You’ve probably heard it before and will undoubtedly hear it again: the blue light emitted from your smartphone, tablet, TV and computer screen is one of the main reasons for your tossing and turning. The blue light wavelengths are beneficial during daylight hours because they boost your alertness, your ability to think clearly and your mood. However, it has been found that blue light-emitting devices also suppress your body’s natural production of melatonin. Without enough melatonin, your sleep and wake cycles can be thrown off, resulting in poor sleep.
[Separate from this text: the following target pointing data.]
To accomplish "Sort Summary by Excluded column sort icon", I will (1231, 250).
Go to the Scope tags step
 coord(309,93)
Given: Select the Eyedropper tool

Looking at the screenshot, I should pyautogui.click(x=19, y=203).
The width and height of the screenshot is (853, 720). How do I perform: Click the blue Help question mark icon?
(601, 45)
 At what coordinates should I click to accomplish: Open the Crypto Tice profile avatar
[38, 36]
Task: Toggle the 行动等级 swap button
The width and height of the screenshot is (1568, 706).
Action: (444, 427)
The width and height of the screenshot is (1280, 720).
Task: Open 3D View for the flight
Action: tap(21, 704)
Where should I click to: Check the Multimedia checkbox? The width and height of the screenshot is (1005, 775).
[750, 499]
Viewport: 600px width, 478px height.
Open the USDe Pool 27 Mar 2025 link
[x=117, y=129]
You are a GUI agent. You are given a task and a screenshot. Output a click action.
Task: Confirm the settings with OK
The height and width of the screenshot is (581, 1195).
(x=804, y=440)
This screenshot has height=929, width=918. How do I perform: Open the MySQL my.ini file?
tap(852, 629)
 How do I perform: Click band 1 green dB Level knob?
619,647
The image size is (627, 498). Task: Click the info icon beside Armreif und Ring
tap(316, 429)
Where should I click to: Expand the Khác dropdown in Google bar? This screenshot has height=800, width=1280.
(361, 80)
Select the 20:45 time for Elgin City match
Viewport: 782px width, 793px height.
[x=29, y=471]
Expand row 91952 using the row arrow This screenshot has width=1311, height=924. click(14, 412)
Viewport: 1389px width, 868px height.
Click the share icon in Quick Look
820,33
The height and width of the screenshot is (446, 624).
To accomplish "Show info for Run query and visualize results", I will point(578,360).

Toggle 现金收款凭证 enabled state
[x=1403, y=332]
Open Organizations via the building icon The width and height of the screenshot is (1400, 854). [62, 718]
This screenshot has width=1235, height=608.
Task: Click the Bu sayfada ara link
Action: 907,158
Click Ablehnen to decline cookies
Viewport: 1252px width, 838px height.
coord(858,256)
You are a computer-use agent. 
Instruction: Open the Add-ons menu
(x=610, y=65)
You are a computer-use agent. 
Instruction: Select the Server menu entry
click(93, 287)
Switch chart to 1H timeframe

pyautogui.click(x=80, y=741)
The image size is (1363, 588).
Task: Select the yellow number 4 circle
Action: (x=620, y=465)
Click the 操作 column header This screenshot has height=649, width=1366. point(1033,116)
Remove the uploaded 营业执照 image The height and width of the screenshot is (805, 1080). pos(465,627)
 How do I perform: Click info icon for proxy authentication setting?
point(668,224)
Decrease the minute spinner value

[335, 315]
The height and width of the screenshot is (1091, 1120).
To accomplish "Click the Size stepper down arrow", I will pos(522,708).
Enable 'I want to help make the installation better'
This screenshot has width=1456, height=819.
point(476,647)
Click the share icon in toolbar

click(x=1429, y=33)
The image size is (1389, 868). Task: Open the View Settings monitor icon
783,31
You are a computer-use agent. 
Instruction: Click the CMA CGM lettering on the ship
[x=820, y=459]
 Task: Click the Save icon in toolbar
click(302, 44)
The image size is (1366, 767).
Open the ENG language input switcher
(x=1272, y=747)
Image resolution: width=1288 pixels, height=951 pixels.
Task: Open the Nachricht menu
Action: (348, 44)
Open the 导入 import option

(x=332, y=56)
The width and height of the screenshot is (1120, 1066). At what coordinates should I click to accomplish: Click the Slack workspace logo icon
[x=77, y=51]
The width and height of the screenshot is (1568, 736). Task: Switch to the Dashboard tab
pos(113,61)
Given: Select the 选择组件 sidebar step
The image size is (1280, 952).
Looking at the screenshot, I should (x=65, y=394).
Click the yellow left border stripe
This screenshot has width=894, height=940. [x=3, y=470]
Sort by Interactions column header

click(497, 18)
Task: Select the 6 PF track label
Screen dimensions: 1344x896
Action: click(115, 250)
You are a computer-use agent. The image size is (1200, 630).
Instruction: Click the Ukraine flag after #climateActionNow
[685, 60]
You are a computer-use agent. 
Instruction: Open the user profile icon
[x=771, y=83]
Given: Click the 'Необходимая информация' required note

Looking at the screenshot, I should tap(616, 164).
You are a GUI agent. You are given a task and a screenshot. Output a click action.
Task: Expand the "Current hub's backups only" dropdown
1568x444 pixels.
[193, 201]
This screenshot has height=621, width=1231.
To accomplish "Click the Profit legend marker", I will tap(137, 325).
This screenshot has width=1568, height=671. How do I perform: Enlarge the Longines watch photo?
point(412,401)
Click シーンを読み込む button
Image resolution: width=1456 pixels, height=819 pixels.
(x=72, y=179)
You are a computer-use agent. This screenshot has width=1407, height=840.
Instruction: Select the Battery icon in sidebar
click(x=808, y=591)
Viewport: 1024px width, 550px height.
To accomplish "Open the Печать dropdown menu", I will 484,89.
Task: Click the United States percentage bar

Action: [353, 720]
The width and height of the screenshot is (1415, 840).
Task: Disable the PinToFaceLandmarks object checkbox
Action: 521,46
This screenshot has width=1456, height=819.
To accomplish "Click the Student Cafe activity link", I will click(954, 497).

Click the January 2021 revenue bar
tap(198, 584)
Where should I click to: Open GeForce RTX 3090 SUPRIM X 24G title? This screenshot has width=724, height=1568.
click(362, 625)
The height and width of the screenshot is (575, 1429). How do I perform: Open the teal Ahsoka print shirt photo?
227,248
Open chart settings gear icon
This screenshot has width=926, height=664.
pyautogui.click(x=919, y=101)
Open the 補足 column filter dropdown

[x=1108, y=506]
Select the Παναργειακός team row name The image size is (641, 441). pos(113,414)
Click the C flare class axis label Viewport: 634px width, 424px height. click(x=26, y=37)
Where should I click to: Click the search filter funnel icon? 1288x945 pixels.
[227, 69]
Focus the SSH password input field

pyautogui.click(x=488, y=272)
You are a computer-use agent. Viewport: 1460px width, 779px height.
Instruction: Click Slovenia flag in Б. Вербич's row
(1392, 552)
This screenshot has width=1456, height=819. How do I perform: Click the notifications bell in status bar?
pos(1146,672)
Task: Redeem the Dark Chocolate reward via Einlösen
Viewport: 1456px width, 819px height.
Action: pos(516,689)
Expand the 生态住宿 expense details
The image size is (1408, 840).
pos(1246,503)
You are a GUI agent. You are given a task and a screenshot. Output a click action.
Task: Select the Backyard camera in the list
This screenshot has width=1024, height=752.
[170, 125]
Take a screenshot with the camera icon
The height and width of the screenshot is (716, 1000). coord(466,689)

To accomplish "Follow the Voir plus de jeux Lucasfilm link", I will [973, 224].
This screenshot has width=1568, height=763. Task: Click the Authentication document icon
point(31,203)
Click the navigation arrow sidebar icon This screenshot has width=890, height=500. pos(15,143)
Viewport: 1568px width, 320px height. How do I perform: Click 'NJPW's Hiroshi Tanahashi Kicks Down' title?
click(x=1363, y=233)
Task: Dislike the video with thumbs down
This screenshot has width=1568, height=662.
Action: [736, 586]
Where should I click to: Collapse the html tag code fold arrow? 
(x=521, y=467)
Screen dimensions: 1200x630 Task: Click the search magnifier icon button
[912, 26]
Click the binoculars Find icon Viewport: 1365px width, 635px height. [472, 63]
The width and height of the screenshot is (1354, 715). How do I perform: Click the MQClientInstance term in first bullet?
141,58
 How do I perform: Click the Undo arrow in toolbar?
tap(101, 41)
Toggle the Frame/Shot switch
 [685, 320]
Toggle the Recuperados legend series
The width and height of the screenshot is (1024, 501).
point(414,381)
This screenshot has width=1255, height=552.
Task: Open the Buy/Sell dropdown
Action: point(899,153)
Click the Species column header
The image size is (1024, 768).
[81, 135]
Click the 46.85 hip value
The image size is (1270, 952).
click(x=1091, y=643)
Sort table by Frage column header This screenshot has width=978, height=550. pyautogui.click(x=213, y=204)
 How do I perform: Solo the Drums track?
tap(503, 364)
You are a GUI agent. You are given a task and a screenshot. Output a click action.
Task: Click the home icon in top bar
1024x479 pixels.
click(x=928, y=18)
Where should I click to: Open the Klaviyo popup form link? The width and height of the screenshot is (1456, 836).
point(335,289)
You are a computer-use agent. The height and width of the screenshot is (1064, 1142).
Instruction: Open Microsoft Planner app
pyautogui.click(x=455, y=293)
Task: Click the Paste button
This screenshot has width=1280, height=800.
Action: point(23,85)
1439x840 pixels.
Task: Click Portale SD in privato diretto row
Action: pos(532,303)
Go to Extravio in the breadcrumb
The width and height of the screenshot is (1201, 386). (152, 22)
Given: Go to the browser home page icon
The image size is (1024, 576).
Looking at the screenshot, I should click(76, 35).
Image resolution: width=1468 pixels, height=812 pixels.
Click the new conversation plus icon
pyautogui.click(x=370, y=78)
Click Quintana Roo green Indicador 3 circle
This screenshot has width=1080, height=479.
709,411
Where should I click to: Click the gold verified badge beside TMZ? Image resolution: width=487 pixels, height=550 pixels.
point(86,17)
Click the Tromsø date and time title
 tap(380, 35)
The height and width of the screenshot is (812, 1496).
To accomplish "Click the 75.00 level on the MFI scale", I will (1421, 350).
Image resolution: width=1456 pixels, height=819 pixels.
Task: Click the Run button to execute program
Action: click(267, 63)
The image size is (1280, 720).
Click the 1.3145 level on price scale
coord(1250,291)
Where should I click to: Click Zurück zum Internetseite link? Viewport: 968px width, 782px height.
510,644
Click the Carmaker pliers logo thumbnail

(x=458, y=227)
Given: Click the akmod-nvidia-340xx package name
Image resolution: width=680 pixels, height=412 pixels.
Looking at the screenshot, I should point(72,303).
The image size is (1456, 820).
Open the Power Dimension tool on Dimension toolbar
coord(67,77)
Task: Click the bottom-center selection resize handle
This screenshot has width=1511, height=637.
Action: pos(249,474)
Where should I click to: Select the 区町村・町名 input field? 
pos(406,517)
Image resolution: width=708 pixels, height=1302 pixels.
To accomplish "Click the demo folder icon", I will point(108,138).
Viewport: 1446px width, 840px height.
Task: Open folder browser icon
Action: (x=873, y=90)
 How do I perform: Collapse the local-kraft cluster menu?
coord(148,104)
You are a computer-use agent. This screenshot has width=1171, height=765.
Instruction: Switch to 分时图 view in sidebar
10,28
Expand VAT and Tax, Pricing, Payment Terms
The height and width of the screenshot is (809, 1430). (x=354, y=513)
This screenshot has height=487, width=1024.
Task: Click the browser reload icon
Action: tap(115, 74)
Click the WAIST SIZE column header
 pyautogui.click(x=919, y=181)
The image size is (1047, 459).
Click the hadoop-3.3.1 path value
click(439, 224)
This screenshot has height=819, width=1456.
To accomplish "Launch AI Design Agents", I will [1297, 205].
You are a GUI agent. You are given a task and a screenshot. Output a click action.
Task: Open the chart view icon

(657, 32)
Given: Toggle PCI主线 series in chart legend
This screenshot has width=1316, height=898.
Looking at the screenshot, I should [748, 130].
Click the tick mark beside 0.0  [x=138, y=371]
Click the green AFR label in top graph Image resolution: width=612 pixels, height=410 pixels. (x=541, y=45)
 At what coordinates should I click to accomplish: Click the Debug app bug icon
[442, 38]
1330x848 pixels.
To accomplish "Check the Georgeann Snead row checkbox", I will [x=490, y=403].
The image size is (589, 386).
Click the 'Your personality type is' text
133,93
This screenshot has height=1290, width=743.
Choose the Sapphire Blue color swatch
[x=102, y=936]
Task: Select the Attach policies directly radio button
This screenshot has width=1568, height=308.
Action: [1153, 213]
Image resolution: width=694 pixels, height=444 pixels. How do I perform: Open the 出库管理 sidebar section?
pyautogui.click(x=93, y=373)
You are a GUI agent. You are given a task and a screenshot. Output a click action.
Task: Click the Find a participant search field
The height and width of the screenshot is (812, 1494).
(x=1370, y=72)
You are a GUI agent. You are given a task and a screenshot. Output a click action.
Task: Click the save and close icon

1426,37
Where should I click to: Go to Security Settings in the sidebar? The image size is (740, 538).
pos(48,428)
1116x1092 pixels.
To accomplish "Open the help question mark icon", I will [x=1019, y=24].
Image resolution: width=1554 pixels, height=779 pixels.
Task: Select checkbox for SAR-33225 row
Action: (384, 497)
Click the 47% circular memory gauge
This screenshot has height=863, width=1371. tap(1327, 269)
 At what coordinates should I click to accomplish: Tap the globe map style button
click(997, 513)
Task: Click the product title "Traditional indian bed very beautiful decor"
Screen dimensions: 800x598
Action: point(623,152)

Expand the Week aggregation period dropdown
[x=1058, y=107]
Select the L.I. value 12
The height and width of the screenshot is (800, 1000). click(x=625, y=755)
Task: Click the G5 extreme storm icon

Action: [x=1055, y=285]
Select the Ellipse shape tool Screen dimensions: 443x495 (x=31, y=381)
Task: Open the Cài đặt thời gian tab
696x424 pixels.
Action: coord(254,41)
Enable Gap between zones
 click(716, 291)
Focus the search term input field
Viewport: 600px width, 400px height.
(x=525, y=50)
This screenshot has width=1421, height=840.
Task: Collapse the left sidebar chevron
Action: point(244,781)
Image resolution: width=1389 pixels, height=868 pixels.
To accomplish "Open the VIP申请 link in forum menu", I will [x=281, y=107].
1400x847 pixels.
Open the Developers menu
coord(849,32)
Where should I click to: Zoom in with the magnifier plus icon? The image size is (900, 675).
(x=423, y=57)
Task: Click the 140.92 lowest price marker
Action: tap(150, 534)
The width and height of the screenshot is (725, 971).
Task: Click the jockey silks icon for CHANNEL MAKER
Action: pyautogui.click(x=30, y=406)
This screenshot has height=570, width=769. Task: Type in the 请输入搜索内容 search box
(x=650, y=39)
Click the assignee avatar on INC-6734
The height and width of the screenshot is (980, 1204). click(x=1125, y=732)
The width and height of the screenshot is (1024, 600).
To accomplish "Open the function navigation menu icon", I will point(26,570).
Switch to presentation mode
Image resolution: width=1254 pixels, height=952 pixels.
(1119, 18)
If you never give your mind a break from the technology constantly stimulating it, you are more likely to have problems unwinding and falling asleep. Scrolling through your Facebook feed, writing up a quick response to a work email or catching one more episode of your latest favorite show may all seem like innocent tasks, but they keep your mind engaged in circular thoughts, tricking it into thinking you should be awake. This makes it much harder for you to wind down from the day and relax so your body can start preparing for a good night’s sleep.
Even if blue light wasn’t a factor, your phone could still disrupt your sleep. With access to people throughout the world, email, phone calls and text notifications can come at all hours of the night. All it takes is one notification as you’re trying to drift off to dreamland to wake you from your precious sleep state and send your mind wandering and even stressing.
While it is usually easier said than done, there are a few things you can do to detox from technology before bed, so you can get the sleep you need.
To improve your sleep, you may need to change your routine. If your bedtime habits include falling asleep to the evening news or chatting with a friend on Messenger, you may want to consider avoiding bright screens within one to three hours before bed. This will allow your body the time it needs to naturally prepare for sleep without constant stimulation from your screens. If you work late at night and use screen-tech devices, you may want to consider wearing blue-blocking glasses or installing an app that filters blue/green light at night.
It can be hard to keep your TV turned off or to avoid your phone when both are an integral part of your sleep space. Consider ridding your bedroom of technology that keeps you up at night. Leave your phone and other electronics outside your bedroom so you are less likely to reach for them. The main focus of your bedroom should be to promote sleep.
If you can’t part with your devices before bed, you should update their settings to lessen their effect on your sleep quality. Try putting your phone on Do Not Disturb mode to limit or eliminate notifications.
Sometimes even after changing your bedtime habits, you still don’t get the sleep you need to function at your prime. Fortunately, there is more you can do to get sufficient sleep support. REMfresh, a melatonin sleep aid, was developed to mimic your body’s natural melatonin production which can be impacted by a number of factors, including technology. REMfresh is the only melatonin product delivering clinically-tested, ultra-pure, high-quality melatonin for up to 7 hours – helping you fall asleep and stay asleep. You can purchase REMfresh melatonin tablets online on the REMfresh website or through Amazon. You can also find REMfresh at your local Walmart, CVS or Rite Aid.
In today’s digital world, your sleep is more likely to suffer. With some simple changes, however, you can lessen the effect technology is having on your sleep quality.